TO DO:
Retype all of the entries precisely.

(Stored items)

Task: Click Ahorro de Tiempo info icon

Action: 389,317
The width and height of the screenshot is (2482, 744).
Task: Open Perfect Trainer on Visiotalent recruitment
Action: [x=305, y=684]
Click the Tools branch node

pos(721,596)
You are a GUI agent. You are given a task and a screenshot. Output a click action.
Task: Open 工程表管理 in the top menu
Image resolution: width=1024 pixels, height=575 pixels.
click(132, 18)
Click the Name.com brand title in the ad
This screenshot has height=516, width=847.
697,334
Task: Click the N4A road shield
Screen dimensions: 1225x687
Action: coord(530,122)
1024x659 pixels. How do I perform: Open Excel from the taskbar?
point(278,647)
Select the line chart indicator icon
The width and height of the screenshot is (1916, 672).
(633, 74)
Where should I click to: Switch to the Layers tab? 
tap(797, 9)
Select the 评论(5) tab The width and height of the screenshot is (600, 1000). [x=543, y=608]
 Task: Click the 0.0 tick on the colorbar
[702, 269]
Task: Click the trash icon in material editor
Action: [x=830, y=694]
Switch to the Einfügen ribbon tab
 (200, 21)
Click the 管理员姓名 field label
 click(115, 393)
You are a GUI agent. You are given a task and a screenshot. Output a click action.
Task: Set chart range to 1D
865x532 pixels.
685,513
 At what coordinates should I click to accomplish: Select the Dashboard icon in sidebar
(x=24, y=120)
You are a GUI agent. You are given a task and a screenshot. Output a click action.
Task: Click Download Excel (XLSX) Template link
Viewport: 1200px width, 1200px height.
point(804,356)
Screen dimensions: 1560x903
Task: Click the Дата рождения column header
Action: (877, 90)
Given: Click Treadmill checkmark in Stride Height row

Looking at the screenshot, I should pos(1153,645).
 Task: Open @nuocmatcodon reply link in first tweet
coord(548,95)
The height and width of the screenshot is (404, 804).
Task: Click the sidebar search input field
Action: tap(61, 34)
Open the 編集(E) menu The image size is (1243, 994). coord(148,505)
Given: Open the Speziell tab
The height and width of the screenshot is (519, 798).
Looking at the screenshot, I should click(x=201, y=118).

YOUR RESPONSE:
Task: Click Ahorro de Tiempo info icon

Action: 389,317
The width and height of the screenshot is (2482, 744).
Task: Open Perfect Trainer on Visiotalent recruitment
Action: [x=305, y=684]
Click the Tools branch node

pos(721,596)
You are a GUI agent. You are given a task and a screenshot. Output a click action.
Task: Open 工程表管理 in the top menu
Image resolution: width=1024 pixels, height=575 pixels.
click(132, 18)
Click the Name.com brand title in the ad
This screenshot has height=516, width=847.
697,334
Task: Click the N4A road shield
Screen dimensions: 1225x687
Action: coord(530,122)
1024x659 pixels. How do I perform: Open Excel from the taskbar?
point(278,647)
Select the line chart indicator icon
The width and height of the screenshot is (1916, 672).
(633, 74)
Where should I click to: Switch to the Layers tab? 
tap(797, 9)
Select the 评论(5) tab The width and height of the screenshot is (600, 1000). [x=543, y=608]
 Task: Click the 0.0 tick on the colorbar
[702, 269]
Task: Click the trash icon in material editor
Action: [x=830, y=694]
Switch to the Einfügen ribbon tab
 (200, 21)
Click the 管理员姓名 field label
 click(115, 393)
You are a GUI agent. You are given a task and a screenshot. Output a click action.
Task: Set chart range to 1D
865x532 pixels.
685,513
 At what coordinates should I click to accomplish: Select the Dashboard icon in sidebar
(x=24, y=120)
You are a GUI agent. You are given a task and a screenshot. Output a click action.
Task: Click Download Excel (XLSX) Template link
Viewport: 1200px width, 1200px height.
point(804,356)
Screen dimensions: 1560x903
Task: Click the Дата рождения column header
Action: (877, 90)
Given: Click Treadmill checkmark in Stride Height row

Looking at the screenshot, I should pos(1153,645).
 Task: Open @nuocmatcodon reply link in first tweet
coord(548,95)
The height and width of the screenshot is (404, 804).
Task: Click the sidebar search input field
Action: tap(61, 34)
Open the 編集(E) menu The image size is (1243, 994). coord(148,505)
Given: Open the Speziell tab
The height and width of the screenshot is (519, 798).
Looking at the screenshot, I should click(x=201, y=118).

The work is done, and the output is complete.